# EXERCISE INSTRUCTIONS:
Give back each line of the listing precisely as written.

# SOURCE DATA:
----

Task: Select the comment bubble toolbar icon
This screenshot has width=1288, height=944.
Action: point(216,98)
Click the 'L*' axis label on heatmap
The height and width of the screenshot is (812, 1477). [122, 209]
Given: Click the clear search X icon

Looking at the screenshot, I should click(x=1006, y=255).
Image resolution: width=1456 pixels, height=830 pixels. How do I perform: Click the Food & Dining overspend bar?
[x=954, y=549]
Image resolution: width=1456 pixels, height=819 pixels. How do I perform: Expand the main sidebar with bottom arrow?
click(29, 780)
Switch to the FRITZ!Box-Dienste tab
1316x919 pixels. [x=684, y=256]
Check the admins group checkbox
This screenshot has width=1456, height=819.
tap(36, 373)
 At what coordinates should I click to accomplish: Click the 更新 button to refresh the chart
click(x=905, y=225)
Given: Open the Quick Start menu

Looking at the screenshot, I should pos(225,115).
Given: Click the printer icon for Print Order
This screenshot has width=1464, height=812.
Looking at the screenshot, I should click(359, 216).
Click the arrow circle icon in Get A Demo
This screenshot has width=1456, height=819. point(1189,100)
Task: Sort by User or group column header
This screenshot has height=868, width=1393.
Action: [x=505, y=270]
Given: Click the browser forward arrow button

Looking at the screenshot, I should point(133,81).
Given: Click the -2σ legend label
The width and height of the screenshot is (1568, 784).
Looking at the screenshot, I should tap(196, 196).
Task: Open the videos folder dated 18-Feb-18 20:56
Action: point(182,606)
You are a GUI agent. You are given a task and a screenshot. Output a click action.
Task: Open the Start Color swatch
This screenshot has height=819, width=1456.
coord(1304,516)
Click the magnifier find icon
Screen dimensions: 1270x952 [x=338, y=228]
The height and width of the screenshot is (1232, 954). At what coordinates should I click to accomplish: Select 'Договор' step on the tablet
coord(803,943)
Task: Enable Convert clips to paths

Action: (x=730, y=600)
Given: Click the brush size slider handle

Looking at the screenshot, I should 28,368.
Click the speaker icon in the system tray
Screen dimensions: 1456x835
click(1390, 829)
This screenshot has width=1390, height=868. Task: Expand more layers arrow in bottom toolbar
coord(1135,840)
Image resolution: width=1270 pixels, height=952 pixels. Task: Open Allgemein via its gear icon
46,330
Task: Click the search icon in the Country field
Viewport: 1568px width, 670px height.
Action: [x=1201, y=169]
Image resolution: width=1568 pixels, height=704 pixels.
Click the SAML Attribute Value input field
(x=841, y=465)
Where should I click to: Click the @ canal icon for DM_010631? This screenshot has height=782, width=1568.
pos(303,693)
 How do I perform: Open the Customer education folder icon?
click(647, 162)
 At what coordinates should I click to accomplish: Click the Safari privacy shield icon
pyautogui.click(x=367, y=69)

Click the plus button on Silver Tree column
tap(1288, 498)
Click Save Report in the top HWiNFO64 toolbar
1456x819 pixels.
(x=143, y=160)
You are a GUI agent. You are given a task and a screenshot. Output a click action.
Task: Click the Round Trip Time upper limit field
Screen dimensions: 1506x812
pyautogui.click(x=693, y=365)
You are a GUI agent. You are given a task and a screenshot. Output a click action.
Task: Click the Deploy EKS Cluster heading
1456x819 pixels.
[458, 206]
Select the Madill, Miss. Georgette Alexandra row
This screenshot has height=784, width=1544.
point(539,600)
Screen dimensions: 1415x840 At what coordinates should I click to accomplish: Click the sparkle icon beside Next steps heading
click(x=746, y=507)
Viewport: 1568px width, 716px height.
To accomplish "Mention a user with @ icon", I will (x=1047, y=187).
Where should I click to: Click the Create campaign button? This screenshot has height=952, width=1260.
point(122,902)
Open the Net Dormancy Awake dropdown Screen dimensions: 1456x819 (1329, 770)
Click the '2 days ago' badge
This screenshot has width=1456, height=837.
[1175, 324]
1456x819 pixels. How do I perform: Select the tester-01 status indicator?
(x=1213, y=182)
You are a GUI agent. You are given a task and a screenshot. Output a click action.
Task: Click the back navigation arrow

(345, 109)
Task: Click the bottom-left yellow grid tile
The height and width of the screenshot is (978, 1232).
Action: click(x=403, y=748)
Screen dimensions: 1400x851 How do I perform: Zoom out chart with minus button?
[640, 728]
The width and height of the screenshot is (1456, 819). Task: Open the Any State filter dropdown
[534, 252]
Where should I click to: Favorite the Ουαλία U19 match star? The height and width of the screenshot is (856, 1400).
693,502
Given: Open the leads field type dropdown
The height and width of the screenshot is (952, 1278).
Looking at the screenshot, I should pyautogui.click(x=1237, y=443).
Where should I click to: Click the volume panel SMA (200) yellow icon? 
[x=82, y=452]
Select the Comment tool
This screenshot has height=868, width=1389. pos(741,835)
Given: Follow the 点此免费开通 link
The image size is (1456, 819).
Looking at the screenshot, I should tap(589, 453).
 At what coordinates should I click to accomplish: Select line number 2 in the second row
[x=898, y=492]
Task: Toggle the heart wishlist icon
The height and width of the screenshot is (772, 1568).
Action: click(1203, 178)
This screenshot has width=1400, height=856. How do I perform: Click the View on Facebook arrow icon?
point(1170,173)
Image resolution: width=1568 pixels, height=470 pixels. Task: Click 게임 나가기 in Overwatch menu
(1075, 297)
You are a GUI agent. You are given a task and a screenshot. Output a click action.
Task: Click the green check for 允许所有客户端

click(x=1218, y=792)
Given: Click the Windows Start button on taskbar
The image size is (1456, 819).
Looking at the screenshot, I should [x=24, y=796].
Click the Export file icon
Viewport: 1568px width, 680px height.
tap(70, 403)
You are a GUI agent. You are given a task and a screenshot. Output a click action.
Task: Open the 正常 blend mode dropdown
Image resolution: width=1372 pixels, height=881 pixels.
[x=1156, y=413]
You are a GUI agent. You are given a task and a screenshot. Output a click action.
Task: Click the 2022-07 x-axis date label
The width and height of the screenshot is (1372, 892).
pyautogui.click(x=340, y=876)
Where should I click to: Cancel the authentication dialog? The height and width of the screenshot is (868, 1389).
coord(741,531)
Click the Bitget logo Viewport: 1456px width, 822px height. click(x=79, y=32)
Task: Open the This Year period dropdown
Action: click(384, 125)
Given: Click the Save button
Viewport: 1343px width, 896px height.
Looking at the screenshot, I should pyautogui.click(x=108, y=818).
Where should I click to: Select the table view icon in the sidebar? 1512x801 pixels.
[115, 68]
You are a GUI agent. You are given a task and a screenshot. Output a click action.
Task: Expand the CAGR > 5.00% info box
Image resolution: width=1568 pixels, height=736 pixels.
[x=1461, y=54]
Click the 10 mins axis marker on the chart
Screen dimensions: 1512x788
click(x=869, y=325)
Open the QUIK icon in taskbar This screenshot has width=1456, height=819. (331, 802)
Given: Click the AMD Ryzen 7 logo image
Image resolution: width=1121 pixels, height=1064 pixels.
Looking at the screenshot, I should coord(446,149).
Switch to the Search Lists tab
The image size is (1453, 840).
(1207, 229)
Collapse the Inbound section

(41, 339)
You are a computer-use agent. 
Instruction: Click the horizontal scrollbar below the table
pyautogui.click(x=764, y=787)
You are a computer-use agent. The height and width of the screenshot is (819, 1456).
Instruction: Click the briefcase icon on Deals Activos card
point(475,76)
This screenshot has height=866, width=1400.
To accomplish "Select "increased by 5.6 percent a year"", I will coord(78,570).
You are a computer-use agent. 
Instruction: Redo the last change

----

# WRITTEN SOLUTION:
Task: Select the comment bubble toolbar icon
This screenshot has width=1288, height=944.
Action: point(216,98)
Click the 'L*' axis label on heatmap
The height and width of the screenshot is (812, 1477). [122, 209]
Given: Click the clear search X icon

Looking at the screenshot, I should click(x=1006, y=255).
Image resolution: width=1456 pixels, height=830 pixels. How do I perform: Click the Food & Dining overspend bar?
[x=954, y=549]
Image resolution: width=1456 pixels, height=819 pixels. How do I perform: Expand the main sidebar with bottom arrow?
click(29, 780)
Switch to the FRITZ!Box-Dienste tab
1316x919 pixels. [x=684, y=256]
Check the admins group checkbox
This screenshot has width=1456, height=819.
tap(36, 373)
 At what coordinates should I click to accomplish: Click the 更新 button to refresh the chart
click(x=905, y=225)
Given: Open the Quick Start menu

Looking at the screenshot, I should pos(225,115).
Given: Click the printer icon for Print Order
This screenshot has width=1464, height=812.
Looking at the screenshot, I should click(359, 216).
Click the arrow circle icon in Get A Demo
This screenshot has width=1456, height=819. point(1189,100)
Task: Sort by User or group column header
This screenshot has height=868, width=1393.
Action: [x=505, y=270]
Given: Click the browser forward arrow button

Looking at the screenshot, I should point(133,81).
Given: Click the -2σ legend label
The width and height of the screenshot is (1568, 784).
Looking at the screenshot, I should tap(196, 196).
Task: Open the videos folder dated 18-Feb-18 20:56
Action: point(182,606)
You are a GUI agent. You are given a task and a screenshot. Output a click action.
Task: Open the Start Color swatch
This screenshot has height=819, width=1456.
coord(1304,516)
Click the magnifier find icon
Screen dimensions: 1270x952 [x=338, y=228]
The height and width of the screenshot is (1232, 954). At what coordinates should I click to accomplish: Select 'Договор' step on the tablet
coord(803,943)
Task: Enable Convert clips to paths

Action: (x=730, y=600)
Given: Click the brush size slider handle

Looking at the screenshot, I should 28,368.
Click the speaker icon in the system tray
Screen dimensions: 1456x835
click(1390, 829)
This screenshot has width=1390, height=868. Task: Expand more layers arrow in bottom toolbar
coord(1135,840)
Image resolution: width=1270 pixels, height=952 pixels. Task: Open Allgemein via its gear icon
46,330
Task: Click the search icon in the Country field
Viewport: 1568px width, 670px height.
Action: [x=1201, y=169]
Image resolution: width=1568 pixels, height=704 pixels.
Click the SAML Attribute Value input field
(x=841, y=465)
Where should I click to: Click the @ canal icon for DM_010631? This screenshot has height=782, width=1568.
pos(303,693)
 How do I perform: Open the Customer education folder icon?
click(647, 162)
 At what coordinates should I click to accomplish: Click the Safari privacy shield icon
pyautogui.click(x=367, y=69)

Click the plus button on Silver Tree column
tap(1288, 498)
Click Save Report in the top HWiNFO64 toolbar
1456x819 pixels.
(x=143, y=160)
You are a GUI agent. You are given a task and a screenshot. Output a click action.
Task: Click the Round Trip Time upper limit field
Screen dimensions: 1506x812
pyautogui.click(x=693, y=365)
You are a GUI agent. You are given a task and a screenshot. Output a click action.
Task: Click the Deploy EKS Cluster heading
1456x819 pixels.
[458, 206]
Select the Madill, Miss. Georgette Alexandra row
This screenshot has height=784, width=1544.
point(539,600)
Screen dimensions: 1415x840 At what coordinates should I click to accomplish: Click the sparkle icon beside Next steps heading
click(x=746, y=507)
Viewport: 1568px width, 716px height.
To accomplish "Mention a user with @ icon", I will (x=1047, y=187).
Where should I click to: Click the Create campaign button? This screenshot has height=952, width=1260.
point(122,902)
Open the Net Dormancy Awake dropdown Screen dimensions: 1456x819 (1329, 770)
Click the '2 days ago' badge
This screenshot has width=1456, height=837.
[1175, 324]
1456x819 pixels. How do I perform: Select the tester-01 status indicator?
(x=1213, y=182)
You are a GUI agent. You are given a task and a screenshot. Output a click action.
Task: Click the back navigation arrow

(345, 109)
Task: Click the bottom-left yellow grid tile
The height and width of the screenshot is (978, 1232).
Action: click(x=403, y=748)
Screen dimensions: 1400x851 How do I perform: Zoom out chart with minus button?
[640, 728]
The width and height of the screenshot is (1456, 819). Task: Open the Any State filter dropdown
[534, 252]
Where should I click to: Favorite the Ουαλία U19 match star? The height and width of the screenshot is (856, 1400).
693,502
Given: Open the leads field type dropdown
The height and width of the screenshot is (952, 1278).
Looking at the screenshot, I should pyautogui.click(x=1237, y=443).
Where should I click to: Click the volume panel SMA (200) yellow icon? 
[x=82, y=452]
Select the Comment tool
This screenshot has height=868, width=1389. pos(741,835)
Given: Follow the 点此免费开通 link
The image size is (1456, 819).
Looking at the screenshot, I should tap(589, 453).
 At what coordinates should I click to accomplish: Select line number 2 in the second row
[x=898, y=492]
Task: Toggle the heart wishlist icon
The height and width of the screenshot is (772, 1568).
Action: click(1203, 178)
This screenshot has width=1400, height=856. How do I perform: Click the View on Facebook arrow icon?
point(1170,173)
Image resolution: width=1568 pixels, height=470 pixels. Task: Click 게임 나가기 in Overwatch menu
(1075, 297)
You are a GUI agent. You are given a task and a screenshot. Output a click action.
Task: Click the green check for 允许所有客户端

click(x=1218, y=792)
Given: Click the Windows Start button on taskbar
The image size is (1456, 819).
Looking at the screenshot, I should [x=24, y=796].
Click the Export file icon
Viewport: 1568px width, 680px height.
tap(70, 403)
You are a GUI agent. You are given a task and a screenshot. Output a click action.
Task: Open the 正常 blend mode dropdown
Image resolution: width=1372 pixels, height=881 pixels.
[x=1156, y=413]
You are a GUI agent. You are given a task and a screenshot. Output a click action.
Task: Click the 2022-07 x-axis date label
The width and height of the screenshot is (1372, 892).
pyautogui.click(x=340, y=876)
Where should I click to: Cancel the authentication dialog? The height and width of the screenshot is (868, 1389).
coord(741,531)
Click the Bitget logo Viewport: 1456px width, 822px height. click(x=79, y=32)
Task: Open the This Year period dropdown
Action: click(384, 125)
Given: Click the Save button
Viewport: 1343px width, 896px height.
Looking at the screenshot, I should pyautogui.click(x=108, y=818).
Where should I click to: Select the table view icon in the sidebar? 1512x801 pixels.
[115, 68]
You are a GUI agent. You are given a task and a screenshot. Output a click action.
Task: Expand the CAGR > 5.00% info box
Image resolution: width=1568 pixels, height=736 pixels.
[x=1461, y=54]
Click the 10 mins axis marker on the chart
Screen dimensions: 1512x788
click(x=869, y=325)
Open the QUIK icon in taskbar This screenshot has width=1456, height=819. (331, 802)
Given: Click the AMD Ryzen 7 logo image
Image resolution: width=1121 pixels, height=1064 pixels.
Looking at the screenshot, I should coord(446,149).
Switch to the Search Lists tab
The image size is (1453, 840).
(1207, 229)
Collapse the Inbound section

(41, 339)
You are a computer-use agent. 
Instruction: Click the horizontal scrollbar below the table
pyautogui.click(x=764, y=787)
You are a computer-use agent. The height and width of the screenshot is (819, 1456).
Instruction: Click the briefcase icon on Deals Activos card
point(475,76)
This screenshot has height=866, width=1400.
To accomplish "Select "increased by 5.6 percent a year"", I will coord(78,570).
You are a computer-use agent. 
Instruction: Redo the last change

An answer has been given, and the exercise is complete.